Daniel Nashed 6 November 2014 16:28:26TLS 1.0 and the removal of SSL 3.0 from browsers that triggered the whole discussion is not just something that needs to be addresses on a Domino server.
IBM has done a lot of work in quite a short time and now that customers are implementing the fix it shows that also other software is effected.
Introducing TLS 1.0 for Domino was the first step from IBM to ensure that clients that only support TLS 1.0 and higher can still connect to the Domino server.
For now IBM still has SSL 3.0 enabled to allow communication with software that does not yet support TLS 1.0 and they are preventing clients from the downgrade attacks as mentioned in the IBM technotes.
Notes Client Software
But Domino is not the only server for most customer environments. Many companies completely disable SSL 3.0 and cause issues with other client software.
And also Notes Clients are affected for example when connecting to other HTTP servers or using secure IMAP, POP3, LDAP or SMTP.
For example here in Germany GMX one of the larger, well known email-providers disabled SSL 3.0.
In that case you need a fix for the Notes Client side. IBM did not yet ship the full set of clients because they are waiting for some I think unrelated Java patches.
But because there is also an enhancement for SHA256 for the cert request database, IBM shipped already the Win32 Standard Client.
The download is a bit more difficult to find on Fix Central but you should find it using the following link.
If you need a client connection for one of the internet protocols and the server does only support TLS 1.0, you will need to install this IF.
Other Client Software -- Other Issues
Notes/Domino is not the only application having an issue with servers that don't support SSL 3.0 any more or servers that changes the way they negotiate SSL versions.
Domino for example has SSL 2.0 including the SSL 2.0 handshake disabled with 9.0.1 FP2 IF1. Other servers might have done the same or similar.

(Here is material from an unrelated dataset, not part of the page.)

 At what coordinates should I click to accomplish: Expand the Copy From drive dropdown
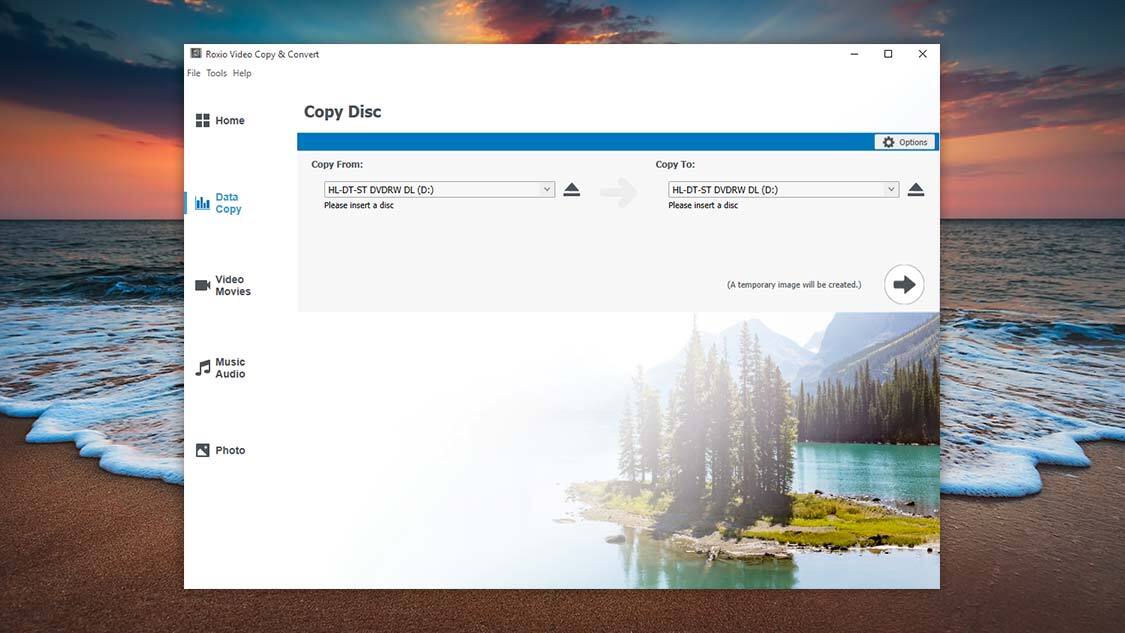(x=547, y=189)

This leads to interesting interoperability challenges. For example older OpenSSL versions do not nicely negotiate their SSL level with Domino servers without explicitly specifying TLS 1.0 as Andrew Pollack found out.
In case of wget in combination with an older OpenSSL version according to IBM the negotiation failed because that OpenSSL version used an V2 handshake, which failed and stopped the negotiation.

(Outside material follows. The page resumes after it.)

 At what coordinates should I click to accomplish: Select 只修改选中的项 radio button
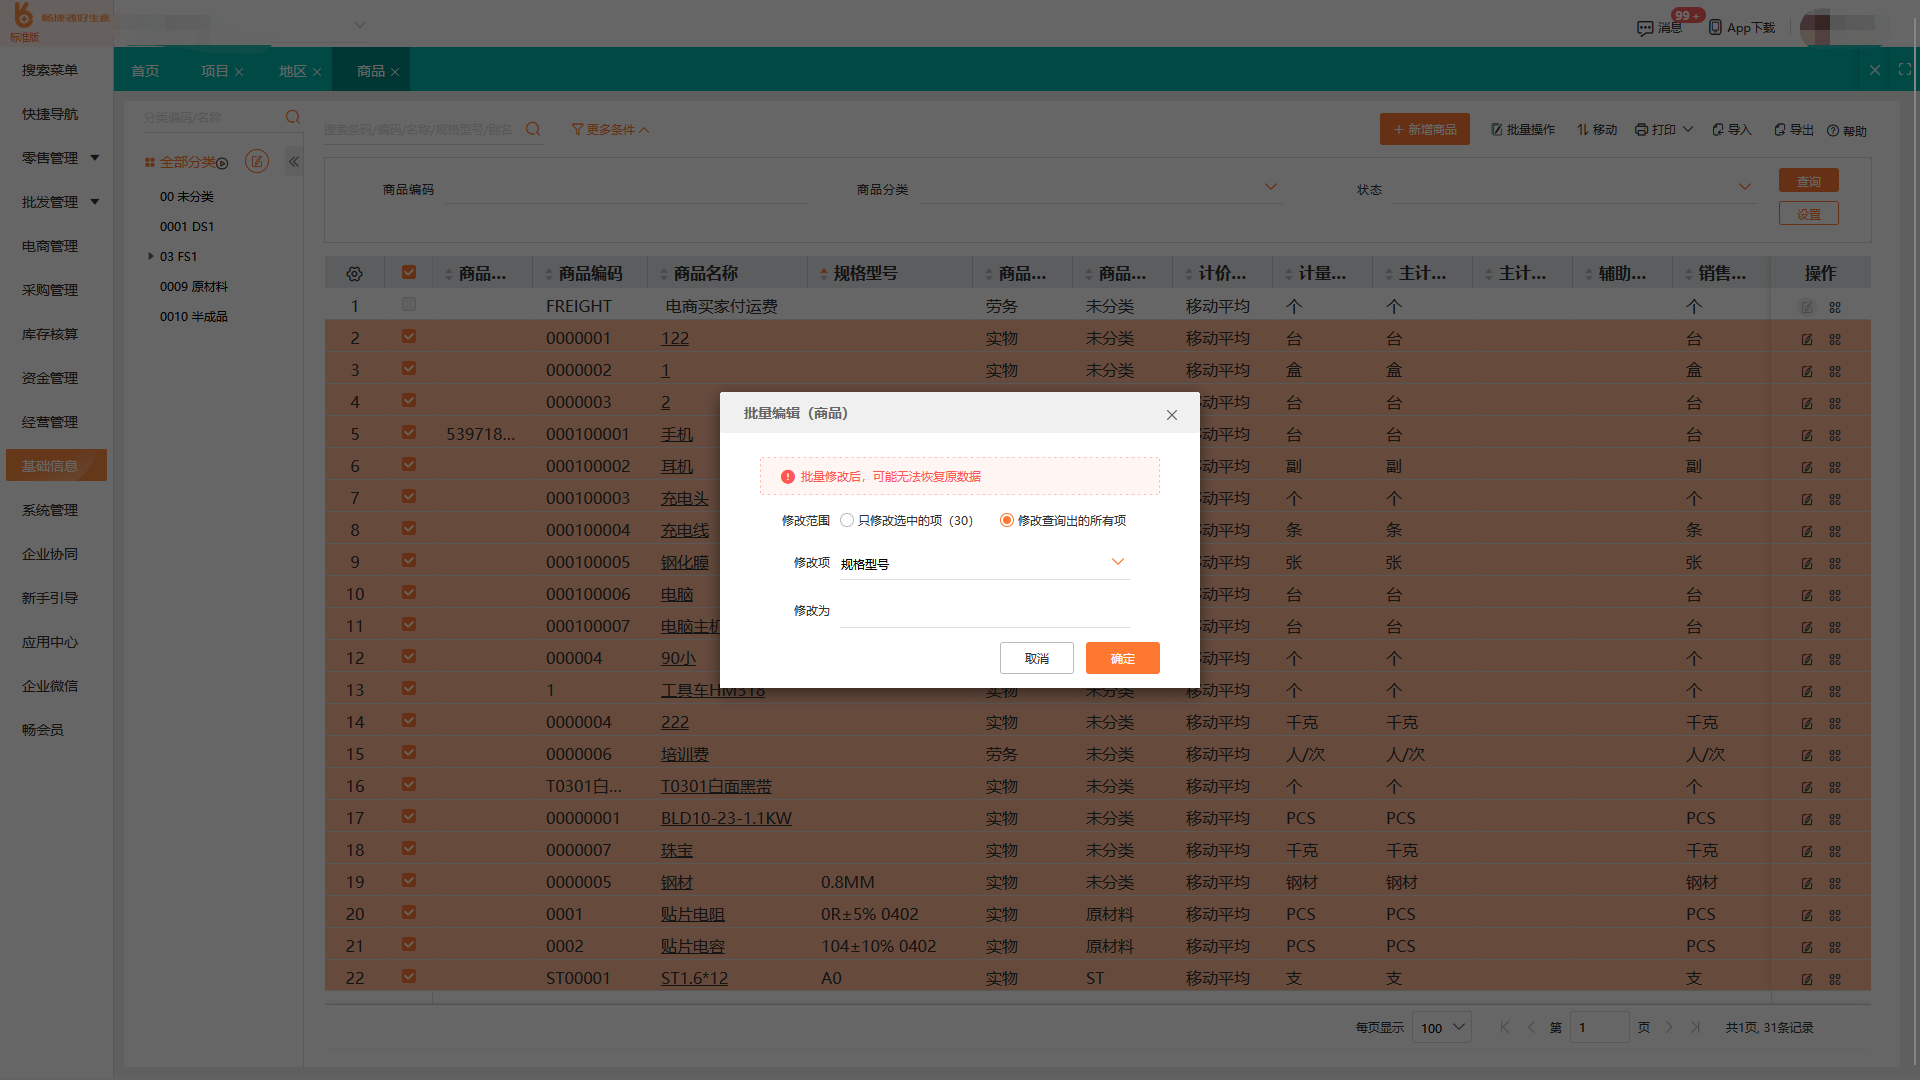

And there might be other application issues where a server does not work nicely with your Java 1.6 application (which supports TLS 1.0 but maybe not the ciphers the server is expecting).
Java 1.7 does also support TLS 1.1 and 1.2 but not in all cases you can switch to the later Java version.
I have tested Java 1.6 in Notes with an unpatched Notes client against a server that does have SSL 3.0 completely disabled and the Java agent worked unmodified.
But there are other parts in Notes that use the native SSL stack. And from what I heard from IBM some parts in Java also seem to use the native Notes/Domino stack instead of the Java stack.
So when the browser vendors decided to stop supporting SSL 3.0 any more they did not just challenge the server vendors but because of the impact to client software all applications using SSL connections might be affected.
When introducing new versions of software that support TLS and might not support SSL 3.0 at all or have a changed way to negotiate the session, you really have to test all your applications and see which SSL level they support and which types of ciphers.
The SSL Test website (https://www.ssllabs.com/ssltest/) tries to test what happens when you access your server with various client software and you should have a look if your server does support a cipher for all of you client access types.
As I said, this is not just a challenge for Domino but also for other applications -- even if they are totally unrelated -- because many vendors are working on their SSL stack (or administrators disabling SSL 3.0 and below).
Sometimes you have to specify the right SSL level (currently TLS 1.0 for Domino) to establish a connection and that could be even good from security point of view.
On the others side you might have to think about updating the software on the client machine itself. For example older versions of OpenSSL should be updated to solve SSL handshake issues.
There are many parts you should test. And this post should just give you some more background and a heads up what could break now or in the near future when more and more servers are patched/reconfigured. In many cases the solution is to update your software.